Functions involving packx2, packx3 and packx4

The following functions converts packxs into unrolled packs. The difference between the to_pack and to_pack_interleave families of functions is in the way they flatten (or deinterleave) the structure of SIMD vectors.

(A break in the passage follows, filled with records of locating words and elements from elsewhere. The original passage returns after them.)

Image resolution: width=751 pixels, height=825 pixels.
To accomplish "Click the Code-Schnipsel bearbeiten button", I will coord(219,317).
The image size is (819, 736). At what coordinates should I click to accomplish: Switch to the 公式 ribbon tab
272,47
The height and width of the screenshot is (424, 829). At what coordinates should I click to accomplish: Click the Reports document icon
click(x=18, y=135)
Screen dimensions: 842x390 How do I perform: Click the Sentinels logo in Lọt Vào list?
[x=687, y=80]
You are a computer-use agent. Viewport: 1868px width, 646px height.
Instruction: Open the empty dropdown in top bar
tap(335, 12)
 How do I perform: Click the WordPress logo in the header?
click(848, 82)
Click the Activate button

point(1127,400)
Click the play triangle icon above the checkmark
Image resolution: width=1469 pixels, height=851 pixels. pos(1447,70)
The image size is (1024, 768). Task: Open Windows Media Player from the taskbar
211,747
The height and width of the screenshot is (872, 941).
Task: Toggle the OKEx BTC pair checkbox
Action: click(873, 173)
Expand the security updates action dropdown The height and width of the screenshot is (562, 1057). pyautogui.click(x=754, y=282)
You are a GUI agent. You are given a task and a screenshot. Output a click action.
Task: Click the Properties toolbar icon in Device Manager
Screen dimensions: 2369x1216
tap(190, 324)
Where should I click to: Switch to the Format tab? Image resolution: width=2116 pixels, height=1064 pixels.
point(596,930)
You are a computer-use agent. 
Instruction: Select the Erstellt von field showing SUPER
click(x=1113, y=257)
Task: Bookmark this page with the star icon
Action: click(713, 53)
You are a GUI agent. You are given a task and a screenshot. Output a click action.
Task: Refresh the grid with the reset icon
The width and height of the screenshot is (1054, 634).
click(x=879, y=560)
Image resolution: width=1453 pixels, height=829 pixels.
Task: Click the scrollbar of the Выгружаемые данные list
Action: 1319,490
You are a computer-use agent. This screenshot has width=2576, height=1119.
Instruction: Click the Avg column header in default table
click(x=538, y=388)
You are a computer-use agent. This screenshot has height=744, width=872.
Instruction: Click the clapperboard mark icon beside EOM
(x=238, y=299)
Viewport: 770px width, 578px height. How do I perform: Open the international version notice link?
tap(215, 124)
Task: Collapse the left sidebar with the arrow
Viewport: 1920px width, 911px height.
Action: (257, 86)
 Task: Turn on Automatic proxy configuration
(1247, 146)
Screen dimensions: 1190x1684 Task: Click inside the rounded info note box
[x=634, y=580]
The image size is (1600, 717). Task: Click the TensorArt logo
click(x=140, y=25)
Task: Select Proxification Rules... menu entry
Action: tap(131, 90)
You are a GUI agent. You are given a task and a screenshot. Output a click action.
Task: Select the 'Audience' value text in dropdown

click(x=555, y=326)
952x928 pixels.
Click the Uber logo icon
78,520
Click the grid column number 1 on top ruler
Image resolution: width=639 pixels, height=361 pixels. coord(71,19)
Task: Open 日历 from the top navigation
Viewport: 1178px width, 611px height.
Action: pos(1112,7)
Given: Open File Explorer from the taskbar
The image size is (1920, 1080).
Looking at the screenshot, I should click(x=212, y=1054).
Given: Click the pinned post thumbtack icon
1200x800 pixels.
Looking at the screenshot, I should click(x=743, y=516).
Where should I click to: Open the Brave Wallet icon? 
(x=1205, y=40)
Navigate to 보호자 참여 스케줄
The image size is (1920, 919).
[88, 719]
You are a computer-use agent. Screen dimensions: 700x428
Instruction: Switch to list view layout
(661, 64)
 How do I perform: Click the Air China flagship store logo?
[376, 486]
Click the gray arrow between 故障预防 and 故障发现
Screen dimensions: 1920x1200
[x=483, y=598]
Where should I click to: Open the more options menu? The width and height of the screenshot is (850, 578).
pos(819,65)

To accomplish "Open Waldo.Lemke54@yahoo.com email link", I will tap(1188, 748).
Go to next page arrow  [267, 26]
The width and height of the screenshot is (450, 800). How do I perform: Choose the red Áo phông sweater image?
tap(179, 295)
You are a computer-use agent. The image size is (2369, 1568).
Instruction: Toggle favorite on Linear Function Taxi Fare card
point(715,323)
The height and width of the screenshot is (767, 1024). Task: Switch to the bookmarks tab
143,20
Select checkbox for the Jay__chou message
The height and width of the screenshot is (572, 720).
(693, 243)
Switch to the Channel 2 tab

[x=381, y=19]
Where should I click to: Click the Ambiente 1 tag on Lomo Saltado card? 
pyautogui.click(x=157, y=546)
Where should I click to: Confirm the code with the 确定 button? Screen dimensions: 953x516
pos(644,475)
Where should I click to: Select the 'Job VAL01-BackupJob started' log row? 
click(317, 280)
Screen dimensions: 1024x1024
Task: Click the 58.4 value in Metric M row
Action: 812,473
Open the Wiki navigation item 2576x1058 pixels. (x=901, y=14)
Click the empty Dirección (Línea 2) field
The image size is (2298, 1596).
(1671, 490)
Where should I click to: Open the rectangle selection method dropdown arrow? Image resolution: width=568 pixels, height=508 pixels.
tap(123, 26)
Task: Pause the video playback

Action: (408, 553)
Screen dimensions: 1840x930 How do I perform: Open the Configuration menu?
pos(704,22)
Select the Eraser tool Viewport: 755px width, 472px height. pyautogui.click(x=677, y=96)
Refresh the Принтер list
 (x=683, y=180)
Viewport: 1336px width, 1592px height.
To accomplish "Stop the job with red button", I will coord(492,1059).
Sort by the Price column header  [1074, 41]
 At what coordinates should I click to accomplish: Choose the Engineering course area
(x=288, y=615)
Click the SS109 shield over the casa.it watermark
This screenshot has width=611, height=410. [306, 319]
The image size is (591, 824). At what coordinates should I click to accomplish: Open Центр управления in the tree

template <NSIMD_CONCEPT_VALUE_TYPE T, NSIMD_CONCEPT_SIMD_EXT SimdExt>
pack<T, 2 * N, SimdExt> to_pack(const packx2<T, N, SimdExt> &);

template <NSIMD_CONCEPT_VALUE_TYPE T, NSIMD_CONCEPT_SIMD_EXT SimdExt>
pack<T, 3 * N, SimdExt> to_pack(const packx3<T, N, SimdExt> &);

template <NSIMD_CONCEPT_VALUE_TYPE T, NSIMD_CONCEPT_SIMD_EXT SimdExt>
pack<T, 4 * N, SimdExt> to_pack(const packx4<T, N, SimdExt> &);

template <NSIMD_CONCEPT_VALUE_TYPE T, NSIMD_CONCEPT_SIMD_EXT SimdExt>
pack<T, 2 * N, SimdExt> to_pack_interleave(const packx2<T, N, SimdExt> &);

template <NSIMD_CONCEPT_VALUE_TYPE T, NSIMD_CONCEPT_SIMD_EXT SimdExt>
pack<T, 3 * N, SimdExt> to_pack_interleave(const packx3<T, N, SimdExt> &);

template <NSIMD_CONCEPT_VALUE_TYPE T, NSIMD_CONCEPT_SIMD_EXT SimdExt>
pack<T, 4 * N, SimdExt> to_pack_interleave(const packx4<T, N, SimdExt> &);

The to_pack family of functions performs the following operations:

packx2<T, 3> = | v0 = [u0 u1 u2] | ---> [u0 u1 u2 w0 w1 w2] = pack<T, 6>
               | v1 = [w0 w1 w2] |

while the to_pack_interleave family of functions does the following:

packx2<T, 3> = | v0 = [u0 u1 u2] | ---> [u0 w0 v1 w1 v2 w2] = pack<T, 6>
               | v1 = [w0 w1 w2] |